- [Records for the exercise]:
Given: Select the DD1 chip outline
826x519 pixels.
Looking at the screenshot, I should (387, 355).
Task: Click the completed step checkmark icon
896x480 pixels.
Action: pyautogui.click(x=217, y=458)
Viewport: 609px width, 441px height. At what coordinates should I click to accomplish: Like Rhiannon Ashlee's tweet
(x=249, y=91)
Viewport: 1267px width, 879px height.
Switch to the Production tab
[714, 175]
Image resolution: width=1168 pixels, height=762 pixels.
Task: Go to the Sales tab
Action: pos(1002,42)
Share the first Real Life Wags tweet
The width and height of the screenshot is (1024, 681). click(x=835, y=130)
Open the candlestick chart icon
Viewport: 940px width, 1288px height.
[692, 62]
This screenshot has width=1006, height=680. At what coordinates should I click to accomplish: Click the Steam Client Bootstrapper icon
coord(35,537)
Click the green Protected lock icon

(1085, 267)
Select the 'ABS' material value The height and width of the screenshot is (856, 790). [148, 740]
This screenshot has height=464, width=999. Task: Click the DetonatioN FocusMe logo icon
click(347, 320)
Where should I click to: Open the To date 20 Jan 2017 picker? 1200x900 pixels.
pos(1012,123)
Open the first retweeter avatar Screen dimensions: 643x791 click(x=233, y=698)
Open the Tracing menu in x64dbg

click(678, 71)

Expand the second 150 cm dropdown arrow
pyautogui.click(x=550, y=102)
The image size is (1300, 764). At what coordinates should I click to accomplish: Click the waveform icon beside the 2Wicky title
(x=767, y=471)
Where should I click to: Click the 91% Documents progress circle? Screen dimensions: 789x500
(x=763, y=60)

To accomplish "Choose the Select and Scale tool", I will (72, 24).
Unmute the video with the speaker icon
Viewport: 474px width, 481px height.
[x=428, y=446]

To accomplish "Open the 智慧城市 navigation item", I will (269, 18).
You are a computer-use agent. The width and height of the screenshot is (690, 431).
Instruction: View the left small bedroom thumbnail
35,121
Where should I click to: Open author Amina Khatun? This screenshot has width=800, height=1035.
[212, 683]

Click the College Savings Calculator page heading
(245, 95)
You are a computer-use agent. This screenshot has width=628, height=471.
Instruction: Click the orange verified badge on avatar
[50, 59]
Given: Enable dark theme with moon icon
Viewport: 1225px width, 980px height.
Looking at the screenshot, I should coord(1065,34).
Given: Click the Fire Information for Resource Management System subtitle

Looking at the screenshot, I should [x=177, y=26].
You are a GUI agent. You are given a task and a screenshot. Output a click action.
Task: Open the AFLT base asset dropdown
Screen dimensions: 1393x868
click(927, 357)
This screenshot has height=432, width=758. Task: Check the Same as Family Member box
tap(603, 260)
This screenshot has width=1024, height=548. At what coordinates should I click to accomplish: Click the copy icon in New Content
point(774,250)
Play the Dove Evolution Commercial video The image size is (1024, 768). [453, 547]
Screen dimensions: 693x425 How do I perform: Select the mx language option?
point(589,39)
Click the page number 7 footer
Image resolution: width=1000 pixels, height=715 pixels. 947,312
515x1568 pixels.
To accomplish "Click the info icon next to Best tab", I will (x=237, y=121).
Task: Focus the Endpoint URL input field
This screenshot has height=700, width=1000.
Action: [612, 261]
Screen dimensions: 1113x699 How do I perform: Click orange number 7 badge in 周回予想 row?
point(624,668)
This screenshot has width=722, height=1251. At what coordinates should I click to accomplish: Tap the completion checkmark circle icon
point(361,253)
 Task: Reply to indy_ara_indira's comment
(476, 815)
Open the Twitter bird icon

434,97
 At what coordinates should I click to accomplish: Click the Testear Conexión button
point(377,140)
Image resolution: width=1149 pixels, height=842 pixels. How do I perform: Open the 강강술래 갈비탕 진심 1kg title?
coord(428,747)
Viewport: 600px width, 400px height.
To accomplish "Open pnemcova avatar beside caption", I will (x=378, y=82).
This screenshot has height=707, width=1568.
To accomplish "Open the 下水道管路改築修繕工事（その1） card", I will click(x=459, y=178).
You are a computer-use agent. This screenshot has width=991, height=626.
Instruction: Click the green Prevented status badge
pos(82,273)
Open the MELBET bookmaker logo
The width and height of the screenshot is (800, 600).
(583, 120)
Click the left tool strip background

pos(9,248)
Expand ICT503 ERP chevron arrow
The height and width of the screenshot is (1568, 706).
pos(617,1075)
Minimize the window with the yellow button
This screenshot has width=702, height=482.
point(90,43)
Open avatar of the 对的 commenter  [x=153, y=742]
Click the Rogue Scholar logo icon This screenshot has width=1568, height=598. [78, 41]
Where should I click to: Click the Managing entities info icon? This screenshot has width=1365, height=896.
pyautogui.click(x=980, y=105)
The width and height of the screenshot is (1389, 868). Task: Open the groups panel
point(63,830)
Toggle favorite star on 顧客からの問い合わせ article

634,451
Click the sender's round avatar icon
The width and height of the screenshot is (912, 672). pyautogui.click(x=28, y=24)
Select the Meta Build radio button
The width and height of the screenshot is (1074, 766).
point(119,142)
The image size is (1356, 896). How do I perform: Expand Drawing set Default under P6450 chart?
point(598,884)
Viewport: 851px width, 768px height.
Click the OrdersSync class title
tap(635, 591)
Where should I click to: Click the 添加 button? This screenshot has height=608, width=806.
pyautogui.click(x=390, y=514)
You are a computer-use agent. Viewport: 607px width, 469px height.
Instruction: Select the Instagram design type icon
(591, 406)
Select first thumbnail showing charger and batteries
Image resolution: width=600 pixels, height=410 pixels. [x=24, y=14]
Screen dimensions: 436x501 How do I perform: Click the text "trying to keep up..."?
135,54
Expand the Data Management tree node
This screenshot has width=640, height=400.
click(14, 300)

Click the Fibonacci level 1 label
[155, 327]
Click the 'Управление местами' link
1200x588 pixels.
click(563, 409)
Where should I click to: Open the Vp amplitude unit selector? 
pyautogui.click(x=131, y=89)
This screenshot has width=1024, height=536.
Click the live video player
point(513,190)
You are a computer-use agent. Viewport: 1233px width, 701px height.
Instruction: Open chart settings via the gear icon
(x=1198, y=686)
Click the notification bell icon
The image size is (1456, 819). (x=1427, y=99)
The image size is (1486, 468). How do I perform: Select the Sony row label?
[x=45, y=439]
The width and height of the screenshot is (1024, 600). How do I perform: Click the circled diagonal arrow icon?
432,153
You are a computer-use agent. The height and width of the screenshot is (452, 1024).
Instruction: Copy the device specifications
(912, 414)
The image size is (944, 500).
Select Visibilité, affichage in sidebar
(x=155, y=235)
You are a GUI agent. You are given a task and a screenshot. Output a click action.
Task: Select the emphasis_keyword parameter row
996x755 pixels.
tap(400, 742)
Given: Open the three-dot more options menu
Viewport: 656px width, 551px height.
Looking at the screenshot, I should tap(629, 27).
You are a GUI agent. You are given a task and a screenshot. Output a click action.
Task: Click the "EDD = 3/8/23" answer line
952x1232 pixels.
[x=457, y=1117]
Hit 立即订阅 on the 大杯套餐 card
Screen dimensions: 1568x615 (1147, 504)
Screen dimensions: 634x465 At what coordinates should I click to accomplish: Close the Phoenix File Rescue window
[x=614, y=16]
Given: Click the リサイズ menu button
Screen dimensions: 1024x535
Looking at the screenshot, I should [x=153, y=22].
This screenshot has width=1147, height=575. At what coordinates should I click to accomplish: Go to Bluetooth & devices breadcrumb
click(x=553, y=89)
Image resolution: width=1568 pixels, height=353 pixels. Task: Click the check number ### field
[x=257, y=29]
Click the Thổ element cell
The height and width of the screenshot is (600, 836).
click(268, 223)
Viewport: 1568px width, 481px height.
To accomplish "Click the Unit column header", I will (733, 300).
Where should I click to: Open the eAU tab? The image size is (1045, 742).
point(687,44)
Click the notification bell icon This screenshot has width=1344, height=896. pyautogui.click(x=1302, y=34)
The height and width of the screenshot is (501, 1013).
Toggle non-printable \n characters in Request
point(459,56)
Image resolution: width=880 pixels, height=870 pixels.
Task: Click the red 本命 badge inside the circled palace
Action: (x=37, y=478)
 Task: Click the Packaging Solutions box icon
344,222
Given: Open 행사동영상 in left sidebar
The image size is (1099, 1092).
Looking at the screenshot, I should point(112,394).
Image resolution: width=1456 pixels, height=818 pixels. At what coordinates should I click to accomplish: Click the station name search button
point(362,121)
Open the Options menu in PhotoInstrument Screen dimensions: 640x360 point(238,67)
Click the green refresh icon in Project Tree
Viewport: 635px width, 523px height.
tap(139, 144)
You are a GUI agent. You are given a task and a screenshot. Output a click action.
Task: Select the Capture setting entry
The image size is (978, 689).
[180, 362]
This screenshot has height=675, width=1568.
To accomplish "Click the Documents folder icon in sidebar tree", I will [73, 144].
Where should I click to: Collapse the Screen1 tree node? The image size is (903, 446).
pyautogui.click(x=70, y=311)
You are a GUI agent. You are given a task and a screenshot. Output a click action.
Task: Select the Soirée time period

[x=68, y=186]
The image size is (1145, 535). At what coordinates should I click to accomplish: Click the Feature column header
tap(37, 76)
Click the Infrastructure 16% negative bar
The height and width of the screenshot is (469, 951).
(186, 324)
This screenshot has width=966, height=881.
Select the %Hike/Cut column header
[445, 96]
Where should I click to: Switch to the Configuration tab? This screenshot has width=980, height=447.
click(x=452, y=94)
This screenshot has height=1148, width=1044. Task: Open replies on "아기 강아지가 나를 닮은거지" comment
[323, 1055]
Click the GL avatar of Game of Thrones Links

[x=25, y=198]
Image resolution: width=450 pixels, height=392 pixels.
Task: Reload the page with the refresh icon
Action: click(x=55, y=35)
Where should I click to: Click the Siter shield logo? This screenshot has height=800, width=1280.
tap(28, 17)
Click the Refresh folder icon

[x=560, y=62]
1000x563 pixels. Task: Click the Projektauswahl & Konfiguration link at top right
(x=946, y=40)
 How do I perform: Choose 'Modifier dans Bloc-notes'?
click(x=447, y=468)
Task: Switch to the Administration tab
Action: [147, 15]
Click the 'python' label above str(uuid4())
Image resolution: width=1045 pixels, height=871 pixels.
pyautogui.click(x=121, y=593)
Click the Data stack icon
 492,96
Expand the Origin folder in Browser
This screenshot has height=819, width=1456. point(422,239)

- [What you need to do]: Take exactly the lines from the one containing "Instruction: View the" through the one containing "Given: Enable dark theme with moon icon" in the data above, and output them with nothing added.

- [Response to this exercise]:
Instruction: View the left small bedroom thumbnail
35,121
Where should I click to: Open author Amina Khatun? This screenshot has width=800, height=1035.
[212, 683]

Click the College Savings Calculator page heading
(245, 95)
You are a computer-use agent. This screenshot has width=628, height=471.
Instruction: Click the orange verified badge on avatar
[50, 59]
Given: Enable dark theme with moon icon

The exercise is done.